Les problèmes posés sont importants, et sont loin de n’être que techniques. Beaucoup de lois devront être adaptées et un impact social conséquent est prévisible. Des infrastructures doivent être prévues pour «parquer» ces engins sur les lieux de travail. L’interface utilisateur doit permettre à quiconque de pouvoir s’en servir sans une longue formation. Des défis énergétiques se posent également, même si l’EPFL a pu calculer, il y a quelques années, qu’un engin volant individuel électrique doté d’un rotor contrarotatif serait capable aujourd’hui déjà de franchir une vingtaine de kilomètres à la seule force de ses batteries, bien assez (à vol d’oiseau) pour la majorité des trajets pendulaires.

Priorité sur la sécurité
Le travail, prévu sur quatre ans et doté d’un budget de 4,2 millions d’euros, est réparti entre différents chantiers. Ceux de l’EPFL concernent en particulier les interactions de plusieurs engins volants entre eux. «La sécurité des passagers est évidemment l’une des questions les plus sensibles, reprend Felix Schill. Il faut mettre en place des systèmes parfaitement fiables pour éviter les collisions.» Cela passe par le développement de divers outils de détection et de communication entre les véhicules. «Nous avons déjà embarqué des micros sur des drones, reprend le chercheur. Avec un algorithme qui étouffe les bruits parasites, ils peuvent entendre le bourdonnement d’autres moteurs et les localiser. Mais il faut encore trouver le moyen de repérer les oiseaux et tout autre objet volant.»

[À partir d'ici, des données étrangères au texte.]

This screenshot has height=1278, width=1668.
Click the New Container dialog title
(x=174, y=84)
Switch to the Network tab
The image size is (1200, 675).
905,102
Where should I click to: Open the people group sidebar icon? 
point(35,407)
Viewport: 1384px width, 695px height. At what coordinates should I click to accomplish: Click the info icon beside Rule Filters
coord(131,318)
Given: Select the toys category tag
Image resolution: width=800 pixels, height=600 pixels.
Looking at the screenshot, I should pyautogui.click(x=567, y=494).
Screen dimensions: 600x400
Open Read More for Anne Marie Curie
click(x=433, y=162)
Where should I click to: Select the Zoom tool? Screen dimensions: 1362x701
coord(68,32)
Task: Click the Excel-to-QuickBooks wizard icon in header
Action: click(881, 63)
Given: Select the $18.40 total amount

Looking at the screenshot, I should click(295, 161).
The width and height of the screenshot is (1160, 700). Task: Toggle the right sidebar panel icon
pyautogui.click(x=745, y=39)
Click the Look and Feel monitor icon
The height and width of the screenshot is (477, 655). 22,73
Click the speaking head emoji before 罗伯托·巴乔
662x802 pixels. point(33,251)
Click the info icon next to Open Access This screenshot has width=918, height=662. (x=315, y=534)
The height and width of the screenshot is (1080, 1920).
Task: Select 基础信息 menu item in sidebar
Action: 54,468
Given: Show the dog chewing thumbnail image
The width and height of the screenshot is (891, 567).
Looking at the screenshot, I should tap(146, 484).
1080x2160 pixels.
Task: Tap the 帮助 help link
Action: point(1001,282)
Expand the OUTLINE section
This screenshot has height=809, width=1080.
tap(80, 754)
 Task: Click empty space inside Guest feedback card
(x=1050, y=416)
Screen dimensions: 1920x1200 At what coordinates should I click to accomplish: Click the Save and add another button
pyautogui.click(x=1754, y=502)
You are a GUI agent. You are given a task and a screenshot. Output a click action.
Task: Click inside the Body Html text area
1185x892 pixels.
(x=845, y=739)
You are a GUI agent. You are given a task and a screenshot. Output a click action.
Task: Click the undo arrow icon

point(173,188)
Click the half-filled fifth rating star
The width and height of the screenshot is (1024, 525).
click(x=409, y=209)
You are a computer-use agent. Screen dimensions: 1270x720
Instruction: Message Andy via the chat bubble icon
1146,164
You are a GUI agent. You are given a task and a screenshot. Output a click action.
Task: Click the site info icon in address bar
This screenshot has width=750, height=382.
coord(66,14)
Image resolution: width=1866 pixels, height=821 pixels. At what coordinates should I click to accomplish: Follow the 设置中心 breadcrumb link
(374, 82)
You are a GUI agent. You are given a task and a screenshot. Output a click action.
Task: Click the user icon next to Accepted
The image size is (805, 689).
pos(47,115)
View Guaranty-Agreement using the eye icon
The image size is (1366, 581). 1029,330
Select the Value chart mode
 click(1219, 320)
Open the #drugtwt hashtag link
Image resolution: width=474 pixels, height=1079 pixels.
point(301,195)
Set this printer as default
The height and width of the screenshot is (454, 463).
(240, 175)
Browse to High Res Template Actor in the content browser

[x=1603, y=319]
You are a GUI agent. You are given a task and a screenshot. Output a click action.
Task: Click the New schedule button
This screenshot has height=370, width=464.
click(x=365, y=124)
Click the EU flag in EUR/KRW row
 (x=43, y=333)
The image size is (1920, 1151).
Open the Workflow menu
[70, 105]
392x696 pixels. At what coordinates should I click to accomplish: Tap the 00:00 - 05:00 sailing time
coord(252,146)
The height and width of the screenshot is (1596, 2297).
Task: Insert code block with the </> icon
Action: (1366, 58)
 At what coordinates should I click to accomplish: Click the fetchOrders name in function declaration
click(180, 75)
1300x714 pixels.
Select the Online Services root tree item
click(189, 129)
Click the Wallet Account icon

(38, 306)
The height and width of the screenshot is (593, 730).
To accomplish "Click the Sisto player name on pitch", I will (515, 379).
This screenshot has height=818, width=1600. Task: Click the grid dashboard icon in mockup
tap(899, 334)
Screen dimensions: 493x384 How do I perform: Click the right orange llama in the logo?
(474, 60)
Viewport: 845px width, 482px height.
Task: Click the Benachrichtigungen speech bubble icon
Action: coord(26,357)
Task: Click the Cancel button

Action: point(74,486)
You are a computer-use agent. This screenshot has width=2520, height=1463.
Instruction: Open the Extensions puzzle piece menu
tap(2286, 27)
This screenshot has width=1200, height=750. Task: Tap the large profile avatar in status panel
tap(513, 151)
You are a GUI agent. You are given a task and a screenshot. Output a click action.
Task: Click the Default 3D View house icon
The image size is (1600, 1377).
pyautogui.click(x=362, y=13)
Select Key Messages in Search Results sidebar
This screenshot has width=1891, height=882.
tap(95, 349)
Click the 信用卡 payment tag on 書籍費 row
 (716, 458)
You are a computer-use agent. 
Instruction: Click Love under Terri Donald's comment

Les exigences en termes de sécurité imposeront certainement des systèmes très redondants. Les chercheurs s’intéressent par exemple à faire évoluer la technologie du radar, à plus petite échelle et dans de nouvelles bandes de fréquence, ce qui intéresse d’ores et déjà l’industrie automobile. En parallèle, le CVLab planche quant à lui sur le repérage par caméra d’autres engins ou des sites d’atterrissage.


Vision d'artiste d'un véhicule volant individuel. © Flight Stability Control

En outre et dans l’optique d’une large diffusion de ce mode de transport, les chercheurs s’intéressent aussi à la façon dont ces véhicules voleront – ou pas – ensemble. Faut-il créer des «autoroutes du ciel»? Leur apprendre à voler en formation comme les oiseaux migrateurs? Ou les laisser aller chacun son chemin? Des recherches déjà menées sur des drones volant en formation pourront être poursuivies dans le cadre de ce projet.

MyCopter mobilise donc de nombreuses forces académiques, dont les résultats seront utiles au-delà des seuls hélicoptères «de poche», et bien avant que ceux-ci ne sortent des lignes de production. «Mais j’envisage de proposer d’ici deux ans un autre projet de recherche, avec des partenaires industriels, pour réfléchir cette fois aux engins eux-mêmes», anticipe Heinrich Bülthoff.